It was because of the four big changes that I made in my life:

  1. I decided to be my true self, no matter what. My voice is my voice. My thoughts are my thoughts.
  2. I stopped caring about the things that tradition wants me to care about (money, materials, status).
  3. I started ignoring people who weren’t in line with my visions, and befriending people who were.
  4. I created habits to strengthen my mind and keep myself from making weak decisions (which I learned from the new friends I sought out).

You see, when you surround yourself with people who are working toward a common goal, everyone benefits from all success that is shared individually within the group. Everything is applicable to all participants, at all times.

Now, let me be extremely direct.

If you want to create the life you love, stop letting your fears control your mind. Stop hanging out with ass-weenies who suck your good energy into black holes of wasted time, money, and momentary indulgences. Stop being the person that everyone else wants you to be, and start being the weird fucking lunatic you are behind closed doors. Be relentless in pursuing what you want, and quit caring about what everyone else thinks.

We all have a creative maniac inside of us. You know exactly what I’m talking about. That enlightened person you are in the shower when nobody else is in the house. The person you are around your closest friends from childhood whom you trust more than anyone else in the world. The person you are when you are creating with passion, without any external motive. The person you are when you rip a nasty fart in public and giggle quietly to yourself as others around you freak out. The person you are when you cry yourself to sleep because you can’t handle the misery of your current situation. Don’t be ashamed of that person, because that’s the person who understands the importance of attacking your dreams. It’s the real you.

Be that person, and leave the other behind.

You cannot become one love with your life until you truly love yourself AND your life. This all starts with being confident and proud of who you really are. You must open up. The world needs your weird.
○ ○ ○
REQUIRED WORK:
a - For each statement, answer yes or no on whether it agrees with the text, and quote the words from the text that decide it.
(i) The writer stopped caring about money, materials, and status.
(ii) The writer learned the new habits from childhood friends.
(iii) The text says everyone has a creative maniac inside.
b - Answer these questions from the text:
(i) How many big changes does the writer say they made?
(ii) According to the text, where are you the enlightened person when nobody else is in the house?
(iii) What does the last sentence say the world needs?
c - Rewrite the text starting at "If you want" and stopping after "everyone else thinks.", with "fears" changed to "doubts".

DATA EXTRACT:
○ ○ ○
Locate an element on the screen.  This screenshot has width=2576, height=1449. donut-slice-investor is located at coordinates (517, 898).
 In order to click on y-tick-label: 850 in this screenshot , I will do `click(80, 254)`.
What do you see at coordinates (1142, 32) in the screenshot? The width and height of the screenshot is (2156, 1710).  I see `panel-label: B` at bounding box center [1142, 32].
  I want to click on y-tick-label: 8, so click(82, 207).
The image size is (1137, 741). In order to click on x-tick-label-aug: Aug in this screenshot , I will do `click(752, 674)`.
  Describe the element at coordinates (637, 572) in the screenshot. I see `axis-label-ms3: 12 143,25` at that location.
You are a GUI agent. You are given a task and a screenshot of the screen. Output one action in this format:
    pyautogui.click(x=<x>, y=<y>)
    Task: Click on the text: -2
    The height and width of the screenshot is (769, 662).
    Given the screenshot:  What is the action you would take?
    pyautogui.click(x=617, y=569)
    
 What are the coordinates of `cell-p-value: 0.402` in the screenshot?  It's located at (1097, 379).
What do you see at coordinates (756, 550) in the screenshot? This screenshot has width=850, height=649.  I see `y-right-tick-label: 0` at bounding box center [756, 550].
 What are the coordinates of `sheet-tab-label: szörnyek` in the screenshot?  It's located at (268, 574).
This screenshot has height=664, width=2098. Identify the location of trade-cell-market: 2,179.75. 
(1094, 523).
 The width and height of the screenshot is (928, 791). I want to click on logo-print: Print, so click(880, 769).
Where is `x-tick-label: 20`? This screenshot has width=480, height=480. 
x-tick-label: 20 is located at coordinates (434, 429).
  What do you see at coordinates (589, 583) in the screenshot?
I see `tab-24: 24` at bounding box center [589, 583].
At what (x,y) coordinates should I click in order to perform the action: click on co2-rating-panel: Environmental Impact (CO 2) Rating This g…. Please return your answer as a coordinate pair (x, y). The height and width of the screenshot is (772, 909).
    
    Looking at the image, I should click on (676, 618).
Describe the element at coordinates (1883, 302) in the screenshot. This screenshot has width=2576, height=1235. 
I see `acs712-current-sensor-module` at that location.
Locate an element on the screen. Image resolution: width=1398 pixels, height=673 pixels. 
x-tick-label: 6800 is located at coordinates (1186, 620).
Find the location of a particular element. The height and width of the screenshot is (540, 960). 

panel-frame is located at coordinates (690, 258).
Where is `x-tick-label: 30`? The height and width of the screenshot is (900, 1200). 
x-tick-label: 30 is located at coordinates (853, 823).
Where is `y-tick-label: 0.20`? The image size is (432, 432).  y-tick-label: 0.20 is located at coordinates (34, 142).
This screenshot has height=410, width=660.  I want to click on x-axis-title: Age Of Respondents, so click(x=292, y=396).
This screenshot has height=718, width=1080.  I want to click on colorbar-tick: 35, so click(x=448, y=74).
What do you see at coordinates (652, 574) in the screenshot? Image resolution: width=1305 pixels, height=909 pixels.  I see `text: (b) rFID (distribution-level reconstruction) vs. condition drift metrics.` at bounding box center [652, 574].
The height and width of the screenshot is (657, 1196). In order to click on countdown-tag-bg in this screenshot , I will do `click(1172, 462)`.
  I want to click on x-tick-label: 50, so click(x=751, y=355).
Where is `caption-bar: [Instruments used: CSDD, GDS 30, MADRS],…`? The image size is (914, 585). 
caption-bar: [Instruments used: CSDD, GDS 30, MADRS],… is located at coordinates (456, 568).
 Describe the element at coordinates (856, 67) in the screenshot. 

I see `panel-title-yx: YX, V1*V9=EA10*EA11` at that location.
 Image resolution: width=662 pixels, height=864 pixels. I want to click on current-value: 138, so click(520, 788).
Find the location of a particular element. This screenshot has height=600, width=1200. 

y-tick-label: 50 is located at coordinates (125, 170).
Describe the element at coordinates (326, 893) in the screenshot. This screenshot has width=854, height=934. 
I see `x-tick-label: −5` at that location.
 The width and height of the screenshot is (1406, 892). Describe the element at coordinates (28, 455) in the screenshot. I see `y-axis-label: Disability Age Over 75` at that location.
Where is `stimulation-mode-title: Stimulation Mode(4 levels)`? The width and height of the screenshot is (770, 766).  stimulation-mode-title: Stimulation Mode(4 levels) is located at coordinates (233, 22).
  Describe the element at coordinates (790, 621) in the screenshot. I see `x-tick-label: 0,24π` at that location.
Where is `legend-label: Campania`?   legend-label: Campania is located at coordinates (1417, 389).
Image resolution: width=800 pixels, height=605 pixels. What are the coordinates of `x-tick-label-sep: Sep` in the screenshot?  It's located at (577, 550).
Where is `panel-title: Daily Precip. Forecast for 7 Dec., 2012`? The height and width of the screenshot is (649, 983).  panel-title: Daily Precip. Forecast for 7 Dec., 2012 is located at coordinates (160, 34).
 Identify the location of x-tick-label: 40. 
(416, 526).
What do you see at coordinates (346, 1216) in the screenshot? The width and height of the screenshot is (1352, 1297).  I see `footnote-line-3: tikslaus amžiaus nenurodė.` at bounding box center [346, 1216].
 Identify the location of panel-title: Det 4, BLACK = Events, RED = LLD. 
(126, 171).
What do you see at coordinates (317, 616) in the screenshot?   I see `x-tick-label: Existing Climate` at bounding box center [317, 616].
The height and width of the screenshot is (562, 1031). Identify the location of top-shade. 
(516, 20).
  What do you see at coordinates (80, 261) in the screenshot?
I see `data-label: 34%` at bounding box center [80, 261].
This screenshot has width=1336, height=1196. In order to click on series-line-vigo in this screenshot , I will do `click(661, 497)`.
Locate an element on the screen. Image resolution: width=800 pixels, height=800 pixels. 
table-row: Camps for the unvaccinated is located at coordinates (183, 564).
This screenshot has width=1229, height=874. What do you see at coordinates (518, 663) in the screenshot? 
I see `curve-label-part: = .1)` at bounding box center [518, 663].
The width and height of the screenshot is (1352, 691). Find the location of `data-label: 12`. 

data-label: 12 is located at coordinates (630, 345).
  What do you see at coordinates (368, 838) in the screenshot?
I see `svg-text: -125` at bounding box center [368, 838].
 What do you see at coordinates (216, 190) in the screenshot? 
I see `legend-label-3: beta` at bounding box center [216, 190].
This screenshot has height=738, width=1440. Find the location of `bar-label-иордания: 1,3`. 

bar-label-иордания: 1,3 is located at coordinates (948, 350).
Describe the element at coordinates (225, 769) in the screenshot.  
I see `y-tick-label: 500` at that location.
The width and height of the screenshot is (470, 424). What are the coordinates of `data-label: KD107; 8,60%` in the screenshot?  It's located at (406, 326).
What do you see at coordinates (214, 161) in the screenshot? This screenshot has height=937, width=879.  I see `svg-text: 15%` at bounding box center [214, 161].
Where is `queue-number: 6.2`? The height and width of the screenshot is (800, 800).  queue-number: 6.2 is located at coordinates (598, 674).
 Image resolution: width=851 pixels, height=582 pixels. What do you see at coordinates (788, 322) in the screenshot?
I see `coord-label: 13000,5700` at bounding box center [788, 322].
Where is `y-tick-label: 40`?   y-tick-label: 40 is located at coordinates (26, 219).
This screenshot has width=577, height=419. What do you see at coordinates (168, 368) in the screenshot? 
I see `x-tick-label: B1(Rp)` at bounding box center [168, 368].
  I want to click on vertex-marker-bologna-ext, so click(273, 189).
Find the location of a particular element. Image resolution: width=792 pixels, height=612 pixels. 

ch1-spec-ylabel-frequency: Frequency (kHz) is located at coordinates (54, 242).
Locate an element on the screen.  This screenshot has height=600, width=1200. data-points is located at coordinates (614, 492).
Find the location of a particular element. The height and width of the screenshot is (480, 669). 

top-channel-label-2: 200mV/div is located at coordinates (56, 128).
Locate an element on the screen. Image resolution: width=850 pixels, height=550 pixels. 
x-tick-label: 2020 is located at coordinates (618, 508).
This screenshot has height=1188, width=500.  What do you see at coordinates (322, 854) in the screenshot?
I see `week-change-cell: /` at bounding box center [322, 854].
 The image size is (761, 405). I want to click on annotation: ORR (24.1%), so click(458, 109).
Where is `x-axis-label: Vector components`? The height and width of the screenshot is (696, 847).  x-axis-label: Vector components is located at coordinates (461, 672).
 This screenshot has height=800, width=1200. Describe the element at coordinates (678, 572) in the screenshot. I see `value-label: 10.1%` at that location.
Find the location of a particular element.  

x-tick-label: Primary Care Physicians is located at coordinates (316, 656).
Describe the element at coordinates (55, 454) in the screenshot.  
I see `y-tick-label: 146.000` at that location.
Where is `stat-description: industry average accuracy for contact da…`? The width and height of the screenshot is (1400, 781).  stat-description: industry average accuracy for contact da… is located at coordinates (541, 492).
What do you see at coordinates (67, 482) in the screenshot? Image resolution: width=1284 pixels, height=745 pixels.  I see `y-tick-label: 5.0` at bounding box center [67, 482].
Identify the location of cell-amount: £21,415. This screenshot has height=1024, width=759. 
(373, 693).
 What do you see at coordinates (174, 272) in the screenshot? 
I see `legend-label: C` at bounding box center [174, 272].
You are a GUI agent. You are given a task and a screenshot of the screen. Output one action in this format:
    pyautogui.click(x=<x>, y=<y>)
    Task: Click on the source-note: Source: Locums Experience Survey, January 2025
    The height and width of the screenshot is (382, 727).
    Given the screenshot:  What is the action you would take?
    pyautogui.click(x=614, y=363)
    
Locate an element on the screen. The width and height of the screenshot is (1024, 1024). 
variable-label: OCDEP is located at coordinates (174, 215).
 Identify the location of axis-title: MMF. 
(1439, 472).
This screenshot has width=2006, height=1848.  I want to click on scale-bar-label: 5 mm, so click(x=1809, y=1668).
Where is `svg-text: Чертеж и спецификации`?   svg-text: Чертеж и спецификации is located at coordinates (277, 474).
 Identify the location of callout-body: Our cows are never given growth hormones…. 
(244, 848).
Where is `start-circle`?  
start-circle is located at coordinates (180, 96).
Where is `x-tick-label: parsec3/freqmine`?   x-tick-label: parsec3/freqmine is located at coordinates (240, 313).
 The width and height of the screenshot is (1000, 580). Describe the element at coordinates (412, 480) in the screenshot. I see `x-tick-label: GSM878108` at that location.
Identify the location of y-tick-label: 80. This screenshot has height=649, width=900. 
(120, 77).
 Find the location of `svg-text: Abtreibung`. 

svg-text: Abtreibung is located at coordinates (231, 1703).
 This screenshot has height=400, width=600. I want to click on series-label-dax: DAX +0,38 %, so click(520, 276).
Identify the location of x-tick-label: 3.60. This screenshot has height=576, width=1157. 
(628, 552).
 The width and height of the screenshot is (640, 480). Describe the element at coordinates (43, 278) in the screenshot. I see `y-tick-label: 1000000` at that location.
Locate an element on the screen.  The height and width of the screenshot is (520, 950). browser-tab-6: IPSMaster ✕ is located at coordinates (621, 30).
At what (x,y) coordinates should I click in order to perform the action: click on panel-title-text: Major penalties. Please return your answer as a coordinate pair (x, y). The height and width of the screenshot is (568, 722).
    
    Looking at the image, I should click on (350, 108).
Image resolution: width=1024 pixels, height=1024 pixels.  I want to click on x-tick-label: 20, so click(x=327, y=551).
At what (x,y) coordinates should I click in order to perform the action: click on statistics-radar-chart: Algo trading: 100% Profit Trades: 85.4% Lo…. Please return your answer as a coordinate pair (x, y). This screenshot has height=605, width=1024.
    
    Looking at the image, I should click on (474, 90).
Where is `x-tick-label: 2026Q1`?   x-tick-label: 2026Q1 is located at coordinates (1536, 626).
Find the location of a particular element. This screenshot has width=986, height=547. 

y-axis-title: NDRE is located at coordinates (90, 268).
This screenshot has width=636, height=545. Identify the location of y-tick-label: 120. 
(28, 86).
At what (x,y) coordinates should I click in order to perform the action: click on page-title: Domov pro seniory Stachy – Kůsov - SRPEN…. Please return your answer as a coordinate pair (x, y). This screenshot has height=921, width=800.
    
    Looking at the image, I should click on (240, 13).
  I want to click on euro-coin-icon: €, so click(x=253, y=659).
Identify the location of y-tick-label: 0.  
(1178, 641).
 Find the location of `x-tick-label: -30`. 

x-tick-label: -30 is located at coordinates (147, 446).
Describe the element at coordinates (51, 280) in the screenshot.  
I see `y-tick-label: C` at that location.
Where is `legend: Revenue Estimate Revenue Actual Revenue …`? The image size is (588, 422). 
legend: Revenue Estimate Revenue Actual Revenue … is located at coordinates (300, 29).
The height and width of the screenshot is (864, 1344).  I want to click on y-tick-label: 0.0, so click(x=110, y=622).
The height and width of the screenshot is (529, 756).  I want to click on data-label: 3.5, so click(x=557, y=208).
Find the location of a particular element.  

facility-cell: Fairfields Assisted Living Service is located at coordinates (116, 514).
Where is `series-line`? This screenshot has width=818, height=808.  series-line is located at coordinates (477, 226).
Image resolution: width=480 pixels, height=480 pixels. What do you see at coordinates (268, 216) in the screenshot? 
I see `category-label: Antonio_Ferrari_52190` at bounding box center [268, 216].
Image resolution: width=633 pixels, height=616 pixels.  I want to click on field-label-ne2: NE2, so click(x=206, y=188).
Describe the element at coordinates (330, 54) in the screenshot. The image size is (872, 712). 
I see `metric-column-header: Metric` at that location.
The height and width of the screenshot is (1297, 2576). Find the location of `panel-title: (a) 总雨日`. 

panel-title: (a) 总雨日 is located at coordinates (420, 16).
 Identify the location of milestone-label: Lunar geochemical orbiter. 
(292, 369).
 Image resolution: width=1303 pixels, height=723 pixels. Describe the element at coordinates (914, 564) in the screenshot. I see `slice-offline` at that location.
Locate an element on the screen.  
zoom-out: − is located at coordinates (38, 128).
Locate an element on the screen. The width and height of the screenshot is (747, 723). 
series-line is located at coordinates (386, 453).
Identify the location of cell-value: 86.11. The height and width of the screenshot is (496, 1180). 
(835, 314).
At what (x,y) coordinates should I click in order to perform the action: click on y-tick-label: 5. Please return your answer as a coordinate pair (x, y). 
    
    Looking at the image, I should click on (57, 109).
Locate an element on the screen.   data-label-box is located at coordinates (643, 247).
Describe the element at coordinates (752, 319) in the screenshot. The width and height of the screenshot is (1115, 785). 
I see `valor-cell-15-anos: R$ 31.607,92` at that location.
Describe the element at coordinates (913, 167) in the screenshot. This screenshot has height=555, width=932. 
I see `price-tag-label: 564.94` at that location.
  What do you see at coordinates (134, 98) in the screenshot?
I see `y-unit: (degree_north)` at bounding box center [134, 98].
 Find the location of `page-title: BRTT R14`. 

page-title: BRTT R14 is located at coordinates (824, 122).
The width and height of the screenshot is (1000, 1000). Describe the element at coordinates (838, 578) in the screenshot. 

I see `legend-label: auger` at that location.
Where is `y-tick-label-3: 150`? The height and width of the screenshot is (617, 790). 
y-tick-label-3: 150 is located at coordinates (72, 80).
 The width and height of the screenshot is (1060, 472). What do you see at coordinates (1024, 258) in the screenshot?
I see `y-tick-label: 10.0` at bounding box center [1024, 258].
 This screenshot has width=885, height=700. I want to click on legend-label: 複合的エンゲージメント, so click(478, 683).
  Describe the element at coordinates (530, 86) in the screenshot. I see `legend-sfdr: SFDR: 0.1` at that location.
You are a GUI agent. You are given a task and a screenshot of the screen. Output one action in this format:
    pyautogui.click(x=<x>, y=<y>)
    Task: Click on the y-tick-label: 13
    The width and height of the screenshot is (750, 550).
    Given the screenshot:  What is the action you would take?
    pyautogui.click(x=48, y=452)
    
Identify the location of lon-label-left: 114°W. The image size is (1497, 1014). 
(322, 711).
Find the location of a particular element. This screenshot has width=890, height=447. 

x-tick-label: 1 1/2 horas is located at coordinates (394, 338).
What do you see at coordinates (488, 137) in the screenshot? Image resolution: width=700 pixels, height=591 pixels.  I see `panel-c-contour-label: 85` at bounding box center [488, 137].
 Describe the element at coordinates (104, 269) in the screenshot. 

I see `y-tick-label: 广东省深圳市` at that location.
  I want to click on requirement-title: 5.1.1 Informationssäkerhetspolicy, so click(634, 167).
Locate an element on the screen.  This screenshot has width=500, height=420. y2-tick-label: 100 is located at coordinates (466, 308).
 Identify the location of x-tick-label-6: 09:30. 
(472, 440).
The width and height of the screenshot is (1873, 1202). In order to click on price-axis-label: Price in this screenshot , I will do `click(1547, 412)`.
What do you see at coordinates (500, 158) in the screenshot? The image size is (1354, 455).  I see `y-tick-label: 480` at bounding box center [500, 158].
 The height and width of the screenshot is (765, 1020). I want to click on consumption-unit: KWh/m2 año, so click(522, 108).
○ ○ ○
SOLUTIONS:
a -
(i) Yes: "I stopped caring about the things that tradition wants me to care about (money, materials, status)."
(ii) No: "which I learned from the new friends I sought out"
(iii) Yes: "We all have a creative maniac inside of us."

b -
(i) Four.
(ii) In the shower.
(iii) Your weird.

c -
If you want to create the life you love, stop letting your doubts control your mind. Stop hanging out with ass-weenies who suck your good energy into black holes of wasted time, money, and momentary indulgences. Stop being the person that everyone else wants you to be, and start being the weird fucking lunatic you are behind closed doors. Be relentless in pursuing what you want, and quit caring about what everyone else thinks.